Anti corporal punishment crusader applauds PM Sheikh Hasina

Anti corporal punishment campaigner Sir Frank Peters has applauded Bangladesh Prime Minister Sheikh Hasina for introducing a five-day school week. Bangladesh’s Education Minister Dipu Moni made the announcement this week.

In September 2021, Sir Frank spotlighted the flaws and ineffectiveness of the then existing five and a half-day school week.  “I think the five-and-a-half-day school week is a family-size nuisance and detrimental to the advancement of teacher, child, family, and Bangladesh”, he said at the time.

“Why? Because it causes colossal unnecessary inconvenience and puts senseless strain on teachers, pupils, and their families who need a 48-hour meaningful break to unwind and refresh, as we all do.

“The five-and-a-half-day school week just isn’t worth the trouble and inconvenience it causes”, he added.

Sir Frank said, “Over the years, the teachers had become accustomed to the five-and-a-half-day school week. It’s the job requirement, but I have yet to meet a teacher who actually applauds or agrees with it. In these modern advanced times the five-and-a-half-day school week just doesn’t make sense and it is counter-productive to both good leaning, good teaching, and the advancement of Bangladesh”.

Sir Frank Peters poses with Bangladeshi Education Minister Dr. Dipu Moni, MP

Since 2010 Sir Frank has been actively spearheading an anti corporal punishment in Bangladesh. He was inspired to campaign for a five-day-school week when he saw village children walk to school during the monsoon season and sit for a half-day in dripping wet clothes.
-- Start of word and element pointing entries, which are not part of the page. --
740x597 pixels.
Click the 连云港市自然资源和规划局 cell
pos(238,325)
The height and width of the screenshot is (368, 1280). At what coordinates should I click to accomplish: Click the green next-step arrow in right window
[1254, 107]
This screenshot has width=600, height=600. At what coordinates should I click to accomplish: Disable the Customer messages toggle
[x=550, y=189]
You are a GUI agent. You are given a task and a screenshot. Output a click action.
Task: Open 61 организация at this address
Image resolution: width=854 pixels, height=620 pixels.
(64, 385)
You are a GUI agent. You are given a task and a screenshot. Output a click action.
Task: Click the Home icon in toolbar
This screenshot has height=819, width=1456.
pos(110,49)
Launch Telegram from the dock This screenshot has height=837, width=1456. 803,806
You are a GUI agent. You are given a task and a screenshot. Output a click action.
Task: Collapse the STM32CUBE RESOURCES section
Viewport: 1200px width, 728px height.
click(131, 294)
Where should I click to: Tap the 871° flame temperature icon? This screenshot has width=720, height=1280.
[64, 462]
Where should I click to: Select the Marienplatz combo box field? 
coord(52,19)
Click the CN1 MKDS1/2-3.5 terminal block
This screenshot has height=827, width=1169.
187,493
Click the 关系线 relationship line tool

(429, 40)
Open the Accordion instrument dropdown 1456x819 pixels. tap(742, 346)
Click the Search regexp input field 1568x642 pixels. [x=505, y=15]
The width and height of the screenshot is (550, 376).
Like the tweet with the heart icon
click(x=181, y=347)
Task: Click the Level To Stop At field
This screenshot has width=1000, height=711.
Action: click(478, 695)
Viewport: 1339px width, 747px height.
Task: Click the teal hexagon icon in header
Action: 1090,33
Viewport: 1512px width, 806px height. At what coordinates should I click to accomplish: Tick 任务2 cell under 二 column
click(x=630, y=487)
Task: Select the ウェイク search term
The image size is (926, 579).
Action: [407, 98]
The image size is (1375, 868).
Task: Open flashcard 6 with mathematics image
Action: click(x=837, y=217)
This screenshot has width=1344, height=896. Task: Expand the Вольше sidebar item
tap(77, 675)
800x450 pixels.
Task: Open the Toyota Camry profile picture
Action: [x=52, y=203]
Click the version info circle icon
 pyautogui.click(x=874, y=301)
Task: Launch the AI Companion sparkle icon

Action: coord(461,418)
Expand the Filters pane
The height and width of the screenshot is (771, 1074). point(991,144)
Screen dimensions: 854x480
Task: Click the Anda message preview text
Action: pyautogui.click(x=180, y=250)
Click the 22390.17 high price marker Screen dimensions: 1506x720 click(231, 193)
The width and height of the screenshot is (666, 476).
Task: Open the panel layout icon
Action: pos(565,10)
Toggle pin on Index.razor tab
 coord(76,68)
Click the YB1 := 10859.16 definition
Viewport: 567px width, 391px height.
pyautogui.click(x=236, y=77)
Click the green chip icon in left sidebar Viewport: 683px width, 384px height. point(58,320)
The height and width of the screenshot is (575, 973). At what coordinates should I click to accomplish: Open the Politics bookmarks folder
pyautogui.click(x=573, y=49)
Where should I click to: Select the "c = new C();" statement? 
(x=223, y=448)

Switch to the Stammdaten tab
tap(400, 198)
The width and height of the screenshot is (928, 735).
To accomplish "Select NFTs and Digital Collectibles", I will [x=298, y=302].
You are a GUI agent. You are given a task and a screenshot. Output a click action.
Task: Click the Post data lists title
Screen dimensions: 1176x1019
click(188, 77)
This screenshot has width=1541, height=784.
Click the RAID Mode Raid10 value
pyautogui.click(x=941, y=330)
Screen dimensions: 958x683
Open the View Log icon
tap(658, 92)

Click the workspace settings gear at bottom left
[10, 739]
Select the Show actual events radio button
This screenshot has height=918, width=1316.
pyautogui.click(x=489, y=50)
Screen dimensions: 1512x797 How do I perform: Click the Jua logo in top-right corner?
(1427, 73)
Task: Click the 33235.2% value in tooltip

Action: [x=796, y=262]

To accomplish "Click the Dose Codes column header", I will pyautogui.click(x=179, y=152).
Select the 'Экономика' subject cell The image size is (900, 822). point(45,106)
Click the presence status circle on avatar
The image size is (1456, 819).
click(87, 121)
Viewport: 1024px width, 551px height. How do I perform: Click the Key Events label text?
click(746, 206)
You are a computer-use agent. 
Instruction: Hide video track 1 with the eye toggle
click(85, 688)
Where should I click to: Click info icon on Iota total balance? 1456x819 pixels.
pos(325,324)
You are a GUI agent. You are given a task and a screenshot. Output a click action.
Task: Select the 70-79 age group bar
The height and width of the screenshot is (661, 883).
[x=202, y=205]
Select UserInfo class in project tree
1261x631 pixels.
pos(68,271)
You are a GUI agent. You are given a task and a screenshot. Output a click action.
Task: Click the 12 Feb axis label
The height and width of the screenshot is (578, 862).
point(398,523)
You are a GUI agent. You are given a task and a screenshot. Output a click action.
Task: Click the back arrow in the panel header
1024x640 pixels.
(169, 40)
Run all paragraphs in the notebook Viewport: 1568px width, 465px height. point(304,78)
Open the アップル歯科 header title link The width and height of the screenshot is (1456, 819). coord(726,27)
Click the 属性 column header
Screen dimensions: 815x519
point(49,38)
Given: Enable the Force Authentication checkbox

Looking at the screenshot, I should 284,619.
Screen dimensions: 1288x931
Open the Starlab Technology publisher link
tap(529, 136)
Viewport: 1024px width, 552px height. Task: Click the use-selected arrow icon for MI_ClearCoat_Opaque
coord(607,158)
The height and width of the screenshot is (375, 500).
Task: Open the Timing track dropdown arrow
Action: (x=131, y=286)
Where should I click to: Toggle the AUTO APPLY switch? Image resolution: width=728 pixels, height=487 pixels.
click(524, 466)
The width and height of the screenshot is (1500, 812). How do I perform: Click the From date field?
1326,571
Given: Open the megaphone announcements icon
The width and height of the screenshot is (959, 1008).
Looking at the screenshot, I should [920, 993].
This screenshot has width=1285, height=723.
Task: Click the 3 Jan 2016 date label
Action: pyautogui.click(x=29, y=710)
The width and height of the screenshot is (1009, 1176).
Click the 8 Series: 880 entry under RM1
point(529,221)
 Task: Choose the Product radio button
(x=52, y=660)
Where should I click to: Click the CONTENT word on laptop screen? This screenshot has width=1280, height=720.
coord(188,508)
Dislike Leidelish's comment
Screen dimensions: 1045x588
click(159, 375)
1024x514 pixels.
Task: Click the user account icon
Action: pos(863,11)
He appealed to Prime Minister Sheikh Hasina and Education Minister Dr. Dipu Moni for a two-day free weekend to benefit the teachers and pupils. He said it would give them time for body and mind to relax, recuperate, and to be recharged in readiness for the following week.

He opined, “A good teacher can inspire hope, ignite the imagination, and instill a love for learning that lasts an entire lifetime. Teachers who are stressed and worn-out wouldn’t have the energy to even inspire themselves. Burnout and stress are not conducive to good learning (or teaching) and can spark corporal punishment.

“The five-and-a-half-day school week has passed its use-by date and needs reassessment”, he said. “It lacks justification, imagination, and vision of what a person’s life could be… what it should be… and screams for change”.

He went on to say there can never be enough emphasis given to the importance of education to the nation and all assistance and co-operation should be given to the educators.

“Teachers are no different to other government workers who work only five days a week. They, too, want to spend time and relax with their families and friends, participate in their children’s activities, visit their in-laws in distant locations, pursue hobbies and interests and generally clear their minds of the daily hurdles they face trying to teach a classroom of 100 or so pupils. In fact, they most probably need (and deserve) the rest much, much more than the majority of other government workers”, he said.

“The decision taken by Prime Minister Sheikh Hasina and Education Minister Dipu Moni is a giant leap forward for the nation. It will significantly benefit the teaching fraternity and provide them with family life never before experienced, and enhance the education system in Bangladesh. I salute both of them and hope outlawing corporal punishment will become their next priority to extend the limits of their glory”, added Sir Frank.